A few years ago, the artist Duke Riley affixed LED lights to the ankles of 2,000 rock doves and conducted them in a twilight performance over the Brooklyn waterfront. “Pigeons, I think they actually are paying quite a bit of attention to us all the time,” Mr. Riley said in an interview with The Times. “Just as people do, they’re constantly learning and watching and absorbing and taking information and paying a lot of attention to us, even if we’re not paying any attention to them.”

The debate between those who say “pigeons are rats with wings” versus those who argue that “pigeons are beautiful avian specimens that transported messages during World War II” is a low-stakes, high-passion standoff, one where the public health and safety risks pigeons pose are likely to tip the scales. Today, though, I’m appreciating their wing thumps and guttural coos, the soundscape they create.

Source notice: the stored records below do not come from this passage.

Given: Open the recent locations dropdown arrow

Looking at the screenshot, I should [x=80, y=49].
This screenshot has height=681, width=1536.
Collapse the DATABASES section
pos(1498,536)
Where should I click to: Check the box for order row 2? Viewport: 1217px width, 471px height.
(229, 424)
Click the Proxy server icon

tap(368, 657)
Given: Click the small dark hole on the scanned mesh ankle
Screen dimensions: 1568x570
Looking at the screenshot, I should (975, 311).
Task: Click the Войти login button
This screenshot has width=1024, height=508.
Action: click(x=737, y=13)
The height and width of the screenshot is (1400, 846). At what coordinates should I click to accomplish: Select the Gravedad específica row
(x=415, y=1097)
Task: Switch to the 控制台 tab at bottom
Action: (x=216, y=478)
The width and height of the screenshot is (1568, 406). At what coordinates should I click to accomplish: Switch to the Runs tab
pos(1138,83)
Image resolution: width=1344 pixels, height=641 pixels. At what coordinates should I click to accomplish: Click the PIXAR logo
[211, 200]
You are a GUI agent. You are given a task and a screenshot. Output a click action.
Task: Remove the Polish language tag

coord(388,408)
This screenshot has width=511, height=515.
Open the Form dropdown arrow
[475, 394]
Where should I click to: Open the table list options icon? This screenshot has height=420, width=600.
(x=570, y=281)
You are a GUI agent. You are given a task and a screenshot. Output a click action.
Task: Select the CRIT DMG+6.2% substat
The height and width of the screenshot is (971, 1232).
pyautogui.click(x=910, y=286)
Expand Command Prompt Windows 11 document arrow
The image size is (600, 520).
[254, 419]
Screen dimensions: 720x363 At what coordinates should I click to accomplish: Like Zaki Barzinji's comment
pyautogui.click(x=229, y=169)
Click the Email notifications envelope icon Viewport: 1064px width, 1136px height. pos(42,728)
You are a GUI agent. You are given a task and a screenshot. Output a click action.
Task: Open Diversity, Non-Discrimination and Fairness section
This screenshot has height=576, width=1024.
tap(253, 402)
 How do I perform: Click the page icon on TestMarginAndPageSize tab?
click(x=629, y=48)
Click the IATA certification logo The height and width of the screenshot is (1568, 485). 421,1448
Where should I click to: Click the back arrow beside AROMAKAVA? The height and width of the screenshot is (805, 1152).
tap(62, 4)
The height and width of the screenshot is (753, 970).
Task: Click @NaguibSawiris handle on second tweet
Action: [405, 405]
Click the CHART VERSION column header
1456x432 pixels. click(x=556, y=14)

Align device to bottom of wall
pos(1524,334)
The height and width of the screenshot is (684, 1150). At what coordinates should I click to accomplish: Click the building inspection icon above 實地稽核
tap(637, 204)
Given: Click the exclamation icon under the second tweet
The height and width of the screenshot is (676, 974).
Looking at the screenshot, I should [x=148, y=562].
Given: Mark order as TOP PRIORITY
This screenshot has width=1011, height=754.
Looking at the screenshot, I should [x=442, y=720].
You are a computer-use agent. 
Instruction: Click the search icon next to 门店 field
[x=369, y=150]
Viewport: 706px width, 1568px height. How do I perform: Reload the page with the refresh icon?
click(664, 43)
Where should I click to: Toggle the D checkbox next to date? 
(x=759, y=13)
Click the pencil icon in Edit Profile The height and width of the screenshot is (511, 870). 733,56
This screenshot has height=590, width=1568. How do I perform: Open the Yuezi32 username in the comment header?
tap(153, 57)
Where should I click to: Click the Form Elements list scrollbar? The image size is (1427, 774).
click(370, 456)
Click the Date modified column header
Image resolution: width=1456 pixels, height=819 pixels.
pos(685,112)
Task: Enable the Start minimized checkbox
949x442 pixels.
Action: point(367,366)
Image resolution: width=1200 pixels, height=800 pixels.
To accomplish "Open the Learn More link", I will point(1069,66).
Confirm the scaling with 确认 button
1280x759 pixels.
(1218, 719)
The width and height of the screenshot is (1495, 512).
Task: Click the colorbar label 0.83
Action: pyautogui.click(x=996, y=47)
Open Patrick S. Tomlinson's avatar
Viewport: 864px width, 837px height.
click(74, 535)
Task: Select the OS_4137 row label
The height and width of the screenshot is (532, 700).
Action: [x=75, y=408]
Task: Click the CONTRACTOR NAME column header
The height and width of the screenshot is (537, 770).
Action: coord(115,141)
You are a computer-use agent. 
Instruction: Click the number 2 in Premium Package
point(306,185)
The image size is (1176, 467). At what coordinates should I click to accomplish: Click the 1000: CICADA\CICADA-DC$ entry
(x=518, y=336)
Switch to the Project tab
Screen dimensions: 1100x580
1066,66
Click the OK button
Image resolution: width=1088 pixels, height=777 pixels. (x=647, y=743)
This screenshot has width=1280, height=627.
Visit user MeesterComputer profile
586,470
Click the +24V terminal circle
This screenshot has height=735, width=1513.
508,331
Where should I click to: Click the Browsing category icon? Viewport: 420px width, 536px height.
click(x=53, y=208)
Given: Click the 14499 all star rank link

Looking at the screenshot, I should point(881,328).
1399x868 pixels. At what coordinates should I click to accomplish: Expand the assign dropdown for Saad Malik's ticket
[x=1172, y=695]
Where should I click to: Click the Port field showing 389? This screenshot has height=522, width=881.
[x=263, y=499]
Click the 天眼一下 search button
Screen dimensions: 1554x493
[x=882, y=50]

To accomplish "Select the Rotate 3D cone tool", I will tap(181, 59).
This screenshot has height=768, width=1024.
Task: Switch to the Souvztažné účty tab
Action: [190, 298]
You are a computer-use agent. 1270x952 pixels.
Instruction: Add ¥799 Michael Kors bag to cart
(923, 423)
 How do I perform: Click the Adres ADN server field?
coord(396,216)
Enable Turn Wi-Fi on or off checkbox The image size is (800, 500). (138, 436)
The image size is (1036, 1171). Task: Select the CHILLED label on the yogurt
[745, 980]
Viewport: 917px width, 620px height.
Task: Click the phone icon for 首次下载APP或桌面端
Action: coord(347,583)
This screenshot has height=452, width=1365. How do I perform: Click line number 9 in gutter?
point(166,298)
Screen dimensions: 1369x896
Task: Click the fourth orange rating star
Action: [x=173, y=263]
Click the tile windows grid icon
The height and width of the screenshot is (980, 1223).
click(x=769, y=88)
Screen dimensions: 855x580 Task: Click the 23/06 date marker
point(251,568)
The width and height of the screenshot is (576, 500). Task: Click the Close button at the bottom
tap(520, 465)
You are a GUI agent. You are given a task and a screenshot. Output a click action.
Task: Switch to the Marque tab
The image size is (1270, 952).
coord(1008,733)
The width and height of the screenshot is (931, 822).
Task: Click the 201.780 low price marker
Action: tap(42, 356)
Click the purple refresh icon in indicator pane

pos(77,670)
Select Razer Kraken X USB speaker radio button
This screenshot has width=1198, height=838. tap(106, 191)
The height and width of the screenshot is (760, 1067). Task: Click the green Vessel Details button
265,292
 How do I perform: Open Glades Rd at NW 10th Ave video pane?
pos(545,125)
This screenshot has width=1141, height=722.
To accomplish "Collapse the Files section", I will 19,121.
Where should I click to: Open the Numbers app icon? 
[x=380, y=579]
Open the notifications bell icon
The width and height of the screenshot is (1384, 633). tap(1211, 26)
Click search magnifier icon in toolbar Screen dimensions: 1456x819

The blogger Jason Kottke recently wrote about Sounds of the Forest, a collection of “aural tones and textures from the world’s woodlands” displayed on a map. Click anywhere in the world and you can listen to a forest recording from that region. Our attention these days, six months into the pandemic, is seized by the massive changes to our landscapes, the profound shifts we’re observing and undergoing. We might, understandably, forget to notice birdsong underneath, that the pigeons are still paying attention to us even as we keep moving onward and into whatever is next.